## What to work on
Rewrite the part of the parenting comments below that begins at the words "What age are" and ends after "both of us.", changing every "backpack" to "school bag".

## Passage shown
--- BEGIN ---
I stopped narrating every activity like I was a nature documentary—'Now we're putting on shoes, now we're walking to the car'—and honestly? My kids started actually listening when I talked about things that mattered.

One thing I'd add though: I stopped feeling guilty about boredom. I used to fill every gap with enrichment activities because I thought unstimulated kids would fall behind. Turns out boredom is where creativity lives. My 8yo spent a whole Saturday last month just building with cardboard boxes instead of doing another structured class, and he invented this entire city system. I never would've seen that if I kept his schedule packed.

Mar 20

Checking the weather forecast for my kid's outdoor play. Turns out rain doesn't actually melt them.

Mar 20

same here. Also stopped checking homework every night—they actually care more now when it's their grade.

Mar 20

What age are your kids now? And when you stepped back, were there specific moments where you had to resist jumping in, or did it feel natural pretty quickly? Wondering how the transition went for you.

Mar 20

Checking their backpack every single day—turns out they remember stuff when it actually matters.

Mar 20

Stopped calling the school about every tiny conflict and realized my kids actually figured out how to handle drama way better than I ever could have by swooping in.

Mar 20

I stopped checking homework before it went in the backpack. My kid started actually caring about her own grades instead of just pleasing me. Also quit driving forgotten stuff to school—now she remembers or deals with the consequence. Less stressful for both of us.

Mar 20

Things that actually helped me let go:

  • Stopped checking homework before turned in
  • Quit scheduling every free minute
  • Stopped fixing conflicts between them and friends
  • Let natural consequences happen (forgot lunch? Figure it out)
  • Stopped narrating what they should be doing
  • Gave them a budget and let them mess up spending
  • It was terrifying at first but they got way more capable.

    Mar 20

    I'm curious—when you stepped back, did your kids' school performance or grades shift at all? I ask because I've watched my own adult children parent very differently than I did, and the results surprised me. Some of them worried their kids would fall behind academically if they weren't constantly monitoring homework. Others found the opposite happened once they let go.

    Also, were there specific moments where you had to sit with real anxiety about not intervening? I'm asking because that part—the actual discomfort of watching your child struggle without jumping in—is what I think people underestimate. It's different from knowing intellectually that your kid needs independence.
--- END ---
## Collected data
--- BEGIN ---
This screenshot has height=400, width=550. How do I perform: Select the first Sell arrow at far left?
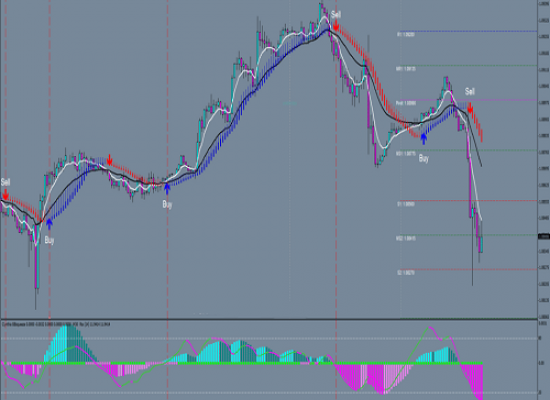coord(5,194)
--- END ---
## Answer to this problem
What age are your kids now? And when you stepped back, were there specific moments where you had to resist jumping in, or did it feel natural pretty quickly? Wondering how the transition went for you.

Mar 20

Checking their school bag every single day—turns out they remember stuff when it actually matters.

Mar 20

Stopped calling the school about every tiny conflict and realized my kids actually figured out how to handle drama way better than I ever could have by swooping in.

Mar 20

I stopped checking homework before it went in the school bag. My kid started actually caring about her own grades instead of just pleasing me. Also quit driving forgotten stuff to school—now she remembers or deals with the consequence. Less stressful for both of us.